The Cleveland Browns have had the same number of coaches in little more than a year.
Now, as the only coach to win four Super Bowls, Noll is universally considered one of the best—if not the best—football coaches ever. But both Cowher and Tomlin should be commended for ensuring the Steelers remained regular contenders in the wake of Noll’s 1991 retirement.
So, the question becomes, where does Tomlin, the current Steelers coach, rank amongst the trio?
In the interest of fairness, only the first seven seasons of each coach’s tenure has been considered in answering this question.
Obviously, the best barometer of success is winning—Cowher and Tomlin are tied for tops in that regard. Each coach posted a record of 71-41 through seven regular seasons.
Noll ranks well behind the duo through the same span at 55-42-1. Of course, those numbers are severely skewed by a talent-depleted team and, in return, a slow start to his career.
Andy Russell and Roy Jefferson (for a season) were the only holdovers from the Steelers' pre-Noll teams to earn Pro Bowl accolades.
This differs from Cowher and Tomlin, both of whom inherited teams with plenty of talent in place.
That’s right, for all those who argue that Tomlin won with Cowher’s players. You could easily make the same argument about Cowher with Noll’s players.
Cowher came into a Steelers team stocked with defensive talent. Greg Lloyd, Rod Woodson and Carnell Lake had all been with the Steelers for several seasons upon his arrival and were instrumental to the success of the great “Blitzburgh” defenses.
That doesn’t change the fact that Tomlin inherited a squad just a season removed from a Super Bowl win. Without the aid of Ben Roethlisberger, Hines Ward, James Harrison and Troy Polamalu, Tomlin would likely still be without a win on the game’s biggest stage.
Tomlin and Cowher’s early successes can also be attributed to solid drafting. Before the onset of his inaugural season, Cowher drafted Joel Steed and Levon Kirkland, both of whom helped to anchor those aforementioned “Blitzburgh” defenses.
Similarly, Tomlin brought in Lawrence Timmons and LaMarr Woodley to strengthen an already-solid defense. The result: a historically great defense and a victory in Super Bowl XLIII.
Tomlin and Cowher have a few sub-par draft classes to their credit as well, but the same can be said of virtually any tenured head coach.
Of course, neither coach’s drafting prowess is on par with Noll’s.

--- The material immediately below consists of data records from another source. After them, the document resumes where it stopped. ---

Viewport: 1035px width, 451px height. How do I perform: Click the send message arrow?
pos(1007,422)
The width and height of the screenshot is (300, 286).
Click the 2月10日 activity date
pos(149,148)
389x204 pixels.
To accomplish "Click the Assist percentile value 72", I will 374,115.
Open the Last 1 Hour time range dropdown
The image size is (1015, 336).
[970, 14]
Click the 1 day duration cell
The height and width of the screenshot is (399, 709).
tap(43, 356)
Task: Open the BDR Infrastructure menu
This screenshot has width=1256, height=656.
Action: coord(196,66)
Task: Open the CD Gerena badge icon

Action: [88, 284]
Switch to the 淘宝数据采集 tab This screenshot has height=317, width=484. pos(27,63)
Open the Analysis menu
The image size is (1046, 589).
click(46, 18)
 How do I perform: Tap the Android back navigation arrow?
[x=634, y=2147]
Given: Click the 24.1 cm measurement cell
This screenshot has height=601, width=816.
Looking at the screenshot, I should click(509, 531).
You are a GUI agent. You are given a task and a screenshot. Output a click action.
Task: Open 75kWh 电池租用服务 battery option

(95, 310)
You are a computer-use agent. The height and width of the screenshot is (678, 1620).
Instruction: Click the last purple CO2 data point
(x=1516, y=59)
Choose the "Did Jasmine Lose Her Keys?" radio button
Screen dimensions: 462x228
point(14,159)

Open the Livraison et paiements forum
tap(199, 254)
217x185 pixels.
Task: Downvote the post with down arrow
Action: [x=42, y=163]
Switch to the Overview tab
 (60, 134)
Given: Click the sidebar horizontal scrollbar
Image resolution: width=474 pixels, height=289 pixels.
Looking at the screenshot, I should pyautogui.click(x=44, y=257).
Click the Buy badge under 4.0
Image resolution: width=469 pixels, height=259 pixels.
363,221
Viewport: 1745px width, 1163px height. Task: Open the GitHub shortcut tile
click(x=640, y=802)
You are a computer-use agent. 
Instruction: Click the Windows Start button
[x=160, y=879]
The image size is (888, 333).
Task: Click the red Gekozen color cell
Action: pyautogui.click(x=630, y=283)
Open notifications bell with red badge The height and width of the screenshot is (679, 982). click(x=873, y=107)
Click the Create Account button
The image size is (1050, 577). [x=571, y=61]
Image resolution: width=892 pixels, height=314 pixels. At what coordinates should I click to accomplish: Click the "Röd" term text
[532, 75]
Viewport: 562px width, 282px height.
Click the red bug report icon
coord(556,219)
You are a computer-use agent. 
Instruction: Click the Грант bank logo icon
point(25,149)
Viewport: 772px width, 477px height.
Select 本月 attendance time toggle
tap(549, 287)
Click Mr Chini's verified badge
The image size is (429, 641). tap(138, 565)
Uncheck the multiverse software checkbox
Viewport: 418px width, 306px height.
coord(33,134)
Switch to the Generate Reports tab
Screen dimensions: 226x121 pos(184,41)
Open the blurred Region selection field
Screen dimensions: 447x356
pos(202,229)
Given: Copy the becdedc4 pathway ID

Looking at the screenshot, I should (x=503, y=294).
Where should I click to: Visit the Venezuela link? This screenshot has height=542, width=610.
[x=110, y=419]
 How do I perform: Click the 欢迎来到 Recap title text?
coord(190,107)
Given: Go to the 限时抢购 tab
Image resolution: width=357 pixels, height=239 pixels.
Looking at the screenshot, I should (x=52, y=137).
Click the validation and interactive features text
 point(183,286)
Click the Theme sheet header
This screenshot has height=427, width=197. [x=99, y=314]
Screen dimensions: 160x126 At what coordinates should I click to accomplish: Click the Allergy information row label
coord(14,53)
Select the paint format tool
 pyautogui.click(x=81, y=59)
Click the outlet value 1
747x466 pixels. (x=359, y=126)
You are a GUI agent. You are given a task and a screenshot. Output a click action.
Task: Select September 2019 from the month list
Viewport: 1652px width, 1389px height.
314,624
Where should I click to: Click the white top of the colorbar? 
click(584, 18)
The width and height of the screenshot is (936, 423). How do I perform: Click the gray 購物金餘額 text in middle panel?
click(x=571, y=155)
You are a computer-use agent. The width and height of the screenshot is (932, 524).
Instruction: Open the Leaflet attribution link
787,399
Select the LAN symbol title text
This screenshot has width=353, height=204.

From his very first draft class in which he brought in Joe Greene, L.C. Greenwood and Jon Kolb, Noll was interested in building a juggernaut.
Noll also engineered what is widely considered the greatest draft in NFL history. In 1974 he drafted four future Hall of Famers and ensured that his Steelers would be the team of the decade.
What takes precedence over any other factors, though, is playoff success. After all, that’s why they play the game, right?
In that regard, Noll unsurprisingly jumps the field. After a 1-2 start to his postseason career, Noll won his next six such games en route to two consecutive Super Bowl wins.
Next is Tomlin.
He does have two one-and-dones on his playoff resume, but his other two appearances ended in the Super Bowl. If his team were able to win Super Bowl XLV, he’d be right there with Noll through seven years.
Last is Cowher.
“The chin” had no problem getting to the tournament, leading the way with six appearances in his first seven years. But each of those six ended in disappointment. If not for his team’s miraculous run to Super Bowl XL, Cowher might be seen in an entirely different light today.
Where Tomlin will finish his career in the Steelers coaching hierarchy remains to be seen. But fans should be able to form at least preliminary answers over the next few seasons.
The Steelers have seen a number of key cogs to their latest Super Bowl teams call it a career in recent seasons, and in a few more, most will be just a memory. Thus, the chance to put his stamp on this team and return it to a championship-caliber one is Tomlin’s for the taking.
What Tomlin does with that opportunity is up for debate. What isn’t, though, is that through seven seasons, he’s very much on par with his predecessors.